━━━━━ Source text
Money market accounts come with a handful of recurring fees that can quietly eat into your interest earnings if you’re not paying attention.
Most banks require a minimum opening deposit, which ranges widely — some online banks require nothing at all, while traditional banks may ask for $100 to $5,000. Once the account is open, you’ll usually need to maintain a minimum daily or average monthly balance to avoid a monthly maintenance fee. Those fees commonly fall in the $5 to $15 range, though some institutions waive them if you also hold a qualifying checking account or meet other relationship requirements.
The math here is simpler than it looks: if your account earns 3.50% APY on a $1,000 balance, that’s about $35 a year in interest. A $10 monthly fee wipes out $120 — more than three times your earnings. Unless you can consistently meet the minimum balance threshold, you’re better off with a no-fee account at an online bank, even if the rate is slightly lower.
Banks that still enforce transaction limits typically charge $5 to $10 for each withdrawal beyond the cap. One bank charges $6 per excess transaction, for example, while others set the fee at $5 or $10. Repeated overages can lead to consequences beyond fees — some banks will convert your money market account to a standard checking account, which usually means losing your interest rate. In extreme cases, the bank may close the account entirely.
A few less obvious charges can show up on your statement. Some banks charge $2 to $5 per month if you opt for paper statements instead of electronic delivery. Stop-payment orders on checks written from the account typically cost $15 to $35. And if you leave the account dormant — no deposits, withdrawals, or other activity — the bank may begin charging an inactivity fee, often after 12 months of silence. Eventually, prolonged dormancy can trigger state unclaimed-property laws, which require the bank to turn your funds over to the state government.
Many banks let you link a money market account to your checking account as an overdraft safety net. If your checking balance can’t cover a transaction, the bank pulls funds from your money market account instead of bouncing the payment or charging a full overdraft fee (which can run around $35). The transfer itself may carry a smaller fee, but it’s almost always cheaper than a standard overdraft charge.6FDIC. Overdraft and Account Fees
Money market accounts at banks are insured by the Federal Deposit Insurance Corporation.7United States Code. 12 USC 1811 – Federal Deposit Insurance Corporation8United States Code. 12 USC 1752 – Definitions2FDIC. Deposit Insurance At A Glance9NCUA. NCUA Board Approves Budget; Receives Update on Share Insurance Fund If the bank or credit union fails, the government returns your money up to that limit — no claim forms, no waiting for a court ruling.
The “per ownership category” piece is where most people leave money on the table. A single-ownership account and a joint account are separate categories, each with its own $250,000 cap. So two spouses who share a joint money market account get $250,000 of coverage per co-owner — $500,000 total for that one account.10FDIC. Your Insured Deposits
Adding a payable-on-death (POD) beneficiary pushes coverage even further. Each named beneficiary adds another $250,000 of coverage per depositor, up to five beneficiaries. A single person who names three POD beneficiaries on their money market account gets $750,000 of insurance coverage at that one bank.11eCFR. 12 CFR Part 330 – Deposit Insurance Coverage The beneficiaries must be specifically named in the bank’s records — a vague reference to “my children” doesn’t count.
━━━━━━━━━━
* What this exercise asks
a – What does the money market account text give as the typical cost of a stop-payment order on a check?
b – From the money market account text, write out the passage that begins at the words "Most banks require" and stops after "is slightly lower.".
c – Using the money market account text, explain why a no-fee online account is the better choice for someone who can't consistently meet the minimum balance threshold.
The lines play no part in what is asked here.
━━━━━ Supplied material
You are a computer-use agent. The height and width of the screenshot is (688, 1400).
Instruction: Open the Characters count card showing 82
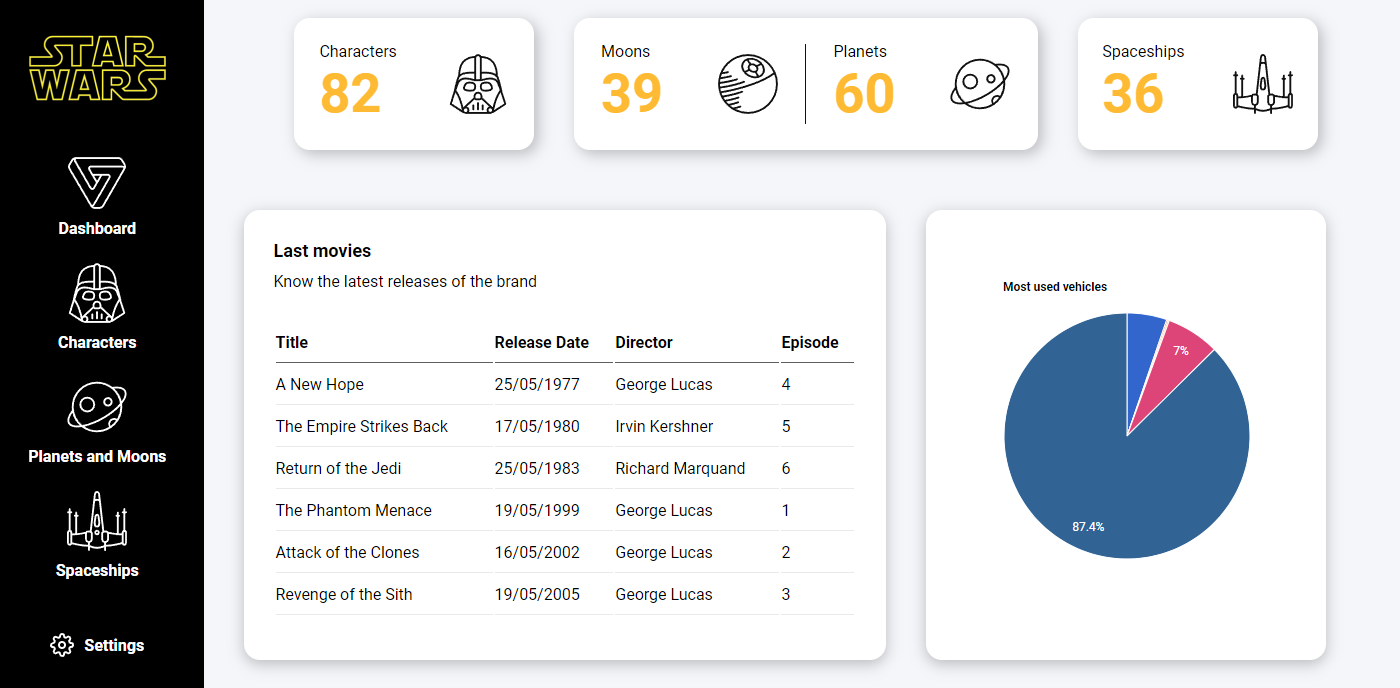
━━━━━━━━━━
* Expected outputs
a – $15 to $35.

b –
Most banks require a minimum opening deposit, which ranges widely — some online banks require nothing at all, while traditional banks may ask for $100 to $5,000. Once the account is open, you’ll usually need to maintain a minimum daily or average monthly balance to avoid a monthly maintenance fee. Those fees commonly fall in the $5 to $15 range, though some institutions waive them if you also hold a qualifying checking account or meet other relationship requirements.
The math here is simpler than it looks: if your account earns 3.50% APY on a $1,000 balance, that’s about $35 a year in interest. A $10 monthly fee wipes out $120 — more than three times your earnings. Unless you can consistently meet the minimum balance threshold, you’re better off with a no-fee account at an online bank, even if the rate is slightly lower.

c – A $1,000 balance earning 3.50% APY brings in only about $35 a year in interest. A $10 monthly maintenance fee costs $120 a year, which is more than three times those earnings. A no-fee account avoids that loss even if its rate is slightly lower.